→ Document passage:
========

The first X-43A Hyper-X program research vehicle was launched on 02 June 2001. For the launch, the X-43A was attached to the nose of a modified Pegasus launch vehicle, which was carried by NASA's modified B-52 bomber. Seventy-five minutes after takeoff, at an altitude of approximately 24,000 ft., the Pegasus was released. Its solid rocket motor ignited 5.2 seconds later sending the launch vehicle and research vehicle payload on its test flight. Eight seconds later, the vehicle began its planned pitch up maneuver, which was expected to take it to an altitude of approximately 95,000 ft. Shortly thereafter, the X-43A began to experience a control anomaly characterized by a roll oscillation. At 13.5 seconds after release and at an altitude of approximately 22,000 ft., structural overload of the starboard elevon occurred. The severe loss of control caused the X-43A to deviate significantly from its planned trajectory, and as a result, it was destroyed by range safety 48.6 seconds after release.
On 23 July 2003 the NASA mishap investigation board charged to review the loss of the X-43A Hyper-X program research vehicle concluded no single factor or potential contributing factor caused the mishap. The flight failed because the vehicle's control system design was deficient in several analytical modeling areas, which overestimated the system's margins. The mishap board found the major contributors to the mishap were modeling inaccuracies in the fin actuation system, modeling inaccuracies in the aerodynamics, and insufficient variations of modeling parameters. The flight mishap could only be reproduced when all of the modeling inaccuracies with uncertainty variations were incorporated in the analysis.
The second flight test of an unpiloted 12-foot-long X-43A began on 27 March 2004 when the vehicle was dropped from the wing of a B-52 aircraft, lofted to nearly 100,000 feet by a booster rocket and released over the Pacific Ocean to briefly fly under its own power at seven times the speed of sound (almost 5,000 mph).
The final flight of NASA's X-43A hypersonic research aircraft took place 16 November 2004. The mission flight-validated the operation of the X-43A's supersonic-combustion ramjet - or scramjet - engine at a record airspeed of almost Mach 10, or 10 times the speed of sound. The X-43A and its modified Pegasus booster rocket was mated to NASA's B-52B launch aircraft on Thursday, Nov. 11. Pre-flight checks of the X-43A and the booster are occurring Friday and Saturday, with final closeouts and fueling slated for Sunday, Nov. 14th. NASA's X-43A scramjet-powered research vehicle broke the air speed record November 16 and showed that an "air-breathing" engine can fly at nearly 10 times the speed of sound. Preliminary data indicate that the revolutionary supersonic combustion ramjet (scramjet) engine worked successfully at about Mach 10 -- more than 11,000 kilometers per hour -- as it flew at an altitude of nearly 34,000 meters. The flight took place in restricted airspace over the Pacific Ocean northwest of Los Angeles. It was the fastest of three unpiloted tests in NASA's Hyper-X Program to explore an alternative to rocket power for space-access vehicles.

========

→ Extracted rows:
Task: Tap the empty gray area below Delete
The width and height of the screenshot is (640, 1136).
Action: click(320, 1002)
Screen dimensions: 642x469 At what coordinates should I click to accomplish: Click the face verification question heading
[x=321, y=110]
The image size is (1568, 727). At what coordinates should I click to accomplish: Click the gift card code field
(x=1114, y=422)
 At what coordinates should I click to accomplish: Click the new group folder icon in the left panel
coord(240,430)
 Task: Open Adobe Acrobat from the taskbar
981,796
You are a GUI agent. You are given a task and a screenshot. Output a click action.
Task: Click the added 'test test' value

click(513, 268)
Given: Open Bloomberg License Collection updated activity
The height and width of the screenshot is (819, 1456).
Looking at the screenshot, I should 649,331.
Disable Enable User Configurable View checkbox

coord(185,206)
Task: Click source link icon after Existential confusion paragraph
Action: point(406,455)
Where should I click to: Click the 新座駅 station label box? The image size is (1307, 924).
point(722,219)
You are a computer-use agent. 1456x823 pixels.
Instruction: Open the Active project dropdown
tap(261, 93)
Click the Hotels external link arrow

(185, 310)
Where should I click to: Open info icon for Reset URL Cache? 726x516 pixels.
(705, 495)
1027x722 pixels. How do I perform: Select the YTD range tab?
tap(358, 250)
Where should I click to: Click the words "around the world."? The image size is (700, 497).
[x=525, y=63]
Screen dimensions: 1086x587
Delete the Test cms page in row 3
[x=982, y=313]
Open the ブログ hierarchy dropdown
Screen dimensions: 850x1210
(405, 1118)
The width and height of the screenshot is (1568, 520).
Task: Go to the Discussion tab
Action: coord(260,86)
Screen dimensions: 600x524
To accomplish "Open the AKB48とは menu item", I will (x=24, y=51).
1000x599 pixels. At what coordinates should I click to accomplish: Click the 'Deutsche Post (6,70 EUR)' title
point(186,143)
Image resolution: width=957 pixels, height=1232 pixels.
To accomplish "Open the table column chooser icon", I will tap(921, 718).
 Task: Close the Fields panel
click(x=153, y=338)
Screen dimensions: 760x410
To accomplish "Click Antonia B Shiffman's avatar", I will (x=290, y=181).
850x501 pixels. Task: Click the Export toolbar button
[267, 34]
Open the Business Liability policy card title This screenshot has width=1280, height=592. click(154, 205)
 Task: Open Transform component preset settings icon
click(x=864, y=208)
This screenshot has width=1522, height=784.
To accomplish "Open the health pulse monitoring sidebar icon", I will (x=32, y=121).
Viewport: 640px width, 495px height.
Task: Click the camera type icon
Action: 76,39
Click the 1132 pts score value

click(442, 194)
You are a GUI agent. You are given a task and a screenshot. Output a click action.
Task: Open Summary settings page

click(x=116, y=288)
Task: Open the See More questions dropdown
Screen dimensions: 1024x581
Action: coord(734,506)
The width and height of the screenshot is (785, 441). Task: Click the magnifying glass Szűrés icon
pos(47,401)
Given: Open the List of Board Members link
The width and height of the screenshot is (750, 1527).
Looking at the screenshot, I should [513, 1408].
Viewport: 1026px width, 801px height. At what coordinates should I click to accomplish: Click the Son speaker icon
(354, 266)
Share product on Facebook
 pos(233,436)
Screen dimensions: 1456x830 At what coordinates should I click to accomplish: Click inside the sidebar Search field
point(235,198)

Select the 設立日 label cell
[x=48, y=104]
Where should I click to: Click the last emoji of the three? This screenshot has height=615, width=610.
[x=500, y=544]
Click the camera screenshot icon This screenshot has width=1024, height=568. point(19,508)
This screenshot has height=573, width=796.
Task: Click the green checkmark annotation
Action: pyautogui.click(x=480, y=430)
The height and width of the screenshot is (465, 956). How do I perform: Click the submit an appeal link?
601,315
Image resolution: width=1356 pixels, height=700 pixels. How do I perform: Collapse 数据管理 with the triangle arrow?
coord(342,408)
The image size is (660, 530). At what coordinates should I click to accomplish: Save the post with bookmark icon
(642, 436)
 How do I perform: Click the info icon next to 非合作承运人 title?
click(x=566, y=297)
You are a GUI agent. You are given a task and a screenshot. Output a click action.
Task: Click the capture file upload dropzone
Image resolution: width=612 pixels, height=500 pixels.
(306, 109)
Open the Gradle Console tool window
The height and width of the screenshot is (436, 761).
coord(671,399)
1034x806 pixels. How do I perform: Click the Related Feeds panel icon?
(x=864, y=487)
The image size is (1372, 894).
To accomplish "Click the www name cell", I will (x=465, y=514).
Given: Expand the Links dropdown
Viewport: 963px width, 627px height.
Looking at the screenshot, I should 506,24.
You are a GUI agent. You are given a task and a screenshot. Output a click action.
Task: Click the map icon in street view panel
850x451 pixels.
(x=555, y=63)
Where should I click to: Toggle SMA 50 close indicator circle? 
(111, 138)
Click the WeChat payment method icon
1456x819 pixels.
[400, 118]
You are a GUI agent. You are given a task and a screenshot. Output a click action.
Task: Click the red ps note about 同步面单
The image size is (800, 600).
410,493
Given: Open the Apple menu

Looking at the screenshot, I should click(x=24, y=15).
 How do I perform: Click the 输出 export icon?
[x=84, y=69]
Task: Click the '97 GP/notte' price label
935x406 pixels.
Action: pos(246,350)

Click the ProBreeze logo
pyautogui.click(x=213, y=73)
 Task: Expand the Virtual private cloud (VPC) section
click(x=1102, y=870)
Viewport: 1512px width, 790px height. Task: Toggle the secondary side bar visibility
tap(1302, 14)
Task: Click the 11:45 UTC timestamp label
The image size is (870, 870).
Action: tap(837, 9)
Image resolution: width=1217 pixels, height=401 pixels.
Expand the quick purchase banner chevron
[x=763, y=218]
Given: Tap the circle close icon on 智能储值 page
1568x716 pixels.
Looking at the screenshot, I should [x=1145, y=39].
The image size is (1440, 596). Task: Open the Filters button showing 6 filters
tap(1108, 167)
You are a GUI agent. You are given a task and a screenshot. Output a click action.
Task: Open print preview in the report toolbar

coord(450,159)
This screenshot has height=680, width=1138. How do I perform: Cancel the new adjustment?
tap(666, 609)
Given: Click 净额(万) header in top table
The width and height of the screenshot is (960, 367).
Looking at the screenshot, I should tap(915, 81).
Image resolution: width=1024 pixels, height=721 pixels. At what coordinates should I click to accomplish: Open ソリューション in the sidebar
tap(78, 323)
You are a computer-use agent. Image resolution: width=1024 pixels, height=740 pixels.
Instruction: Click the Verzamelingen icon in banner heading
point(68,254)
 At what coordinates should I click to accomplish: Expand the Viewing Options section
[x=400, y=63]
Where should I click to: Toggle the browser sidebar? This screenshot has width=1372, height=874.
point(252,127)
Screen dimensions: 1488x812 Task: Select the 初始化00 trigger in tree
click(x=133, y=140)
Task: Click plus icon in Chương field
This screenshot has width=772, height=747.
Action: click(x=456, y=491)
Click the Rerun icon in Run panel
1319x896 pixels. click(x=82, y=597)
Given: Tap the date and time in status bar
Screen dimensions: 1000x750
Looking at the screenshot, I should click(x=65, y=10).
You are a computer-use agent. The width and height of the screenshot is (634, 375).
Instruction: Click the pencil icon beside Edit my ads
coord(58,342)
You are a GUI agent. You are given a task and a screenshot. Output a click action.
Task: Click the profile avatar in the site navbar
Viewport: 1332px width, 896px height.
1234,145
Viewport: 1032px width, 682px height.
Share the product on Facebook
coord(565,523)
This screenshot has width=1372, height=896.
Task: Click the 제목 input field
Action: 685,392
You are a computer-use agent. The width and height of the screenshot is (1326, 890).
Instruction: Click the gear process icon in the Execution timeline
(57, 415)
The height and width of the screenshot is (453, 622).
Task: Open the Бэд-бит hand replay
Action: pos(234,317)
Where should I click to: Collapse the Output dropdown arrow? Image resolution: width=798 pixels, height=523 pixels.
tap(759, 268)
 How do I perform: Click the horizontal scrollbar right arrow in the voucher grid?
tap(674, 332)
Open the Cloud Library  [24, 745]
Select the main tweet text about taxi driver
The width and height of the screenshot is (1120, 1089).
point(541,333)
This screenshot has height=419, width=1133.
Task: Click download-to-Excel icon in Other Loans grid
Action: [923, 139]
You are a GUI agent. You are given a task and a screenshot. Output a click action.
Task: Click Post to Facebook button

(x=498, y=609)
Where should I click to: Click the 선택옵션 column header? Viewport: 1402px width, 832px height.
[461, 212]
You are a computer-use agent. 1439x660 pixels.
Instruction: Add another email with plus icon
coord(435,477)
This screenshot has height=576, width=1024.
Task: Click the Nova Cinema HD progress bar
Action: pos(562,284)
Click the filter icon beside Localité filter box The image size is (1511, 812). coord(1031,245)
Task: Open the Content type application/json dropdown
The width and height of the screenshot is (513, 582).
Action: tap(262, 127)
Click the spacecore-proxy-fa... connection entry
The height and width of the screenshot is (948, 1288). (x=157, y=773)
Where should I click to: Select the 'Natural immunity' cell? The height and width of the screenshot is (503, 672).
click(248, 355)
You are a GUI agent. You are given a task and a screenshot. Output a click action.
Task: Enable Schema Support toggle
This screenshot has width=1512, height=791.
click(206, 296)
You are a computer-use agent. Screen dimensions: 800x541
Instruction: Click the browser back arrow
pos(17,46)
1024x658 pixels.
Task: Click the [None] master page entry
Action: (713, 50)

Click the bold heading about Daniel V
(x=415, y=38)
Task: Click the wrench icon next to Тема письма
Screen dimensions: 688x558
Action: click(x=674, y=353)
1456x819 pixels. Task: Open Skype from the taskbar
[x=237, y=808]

========

→ Do this:
Decide whether each statement agrees with the X-43A passage. Answer yes or no for each, and quote the words from the passage that settle it.
1. The Pegasus was released at an altitude of about 24,000 feet on the first flight.
2. The mishap investigation board traced the loss of the first vehicle to a single factor.
3. On the second flight test, the X-43A flew at ten times the speed of sound.

→ Task answer:
1. Yes: "at an altitude of approximately 24,000 ft., the Pegasus was released."
2. No: "concluded no single factor or potential contributing factor caused the mishap."
3. No: "to briefly fly under its own power at seven times the speed of sound (almost 5,000 mph)."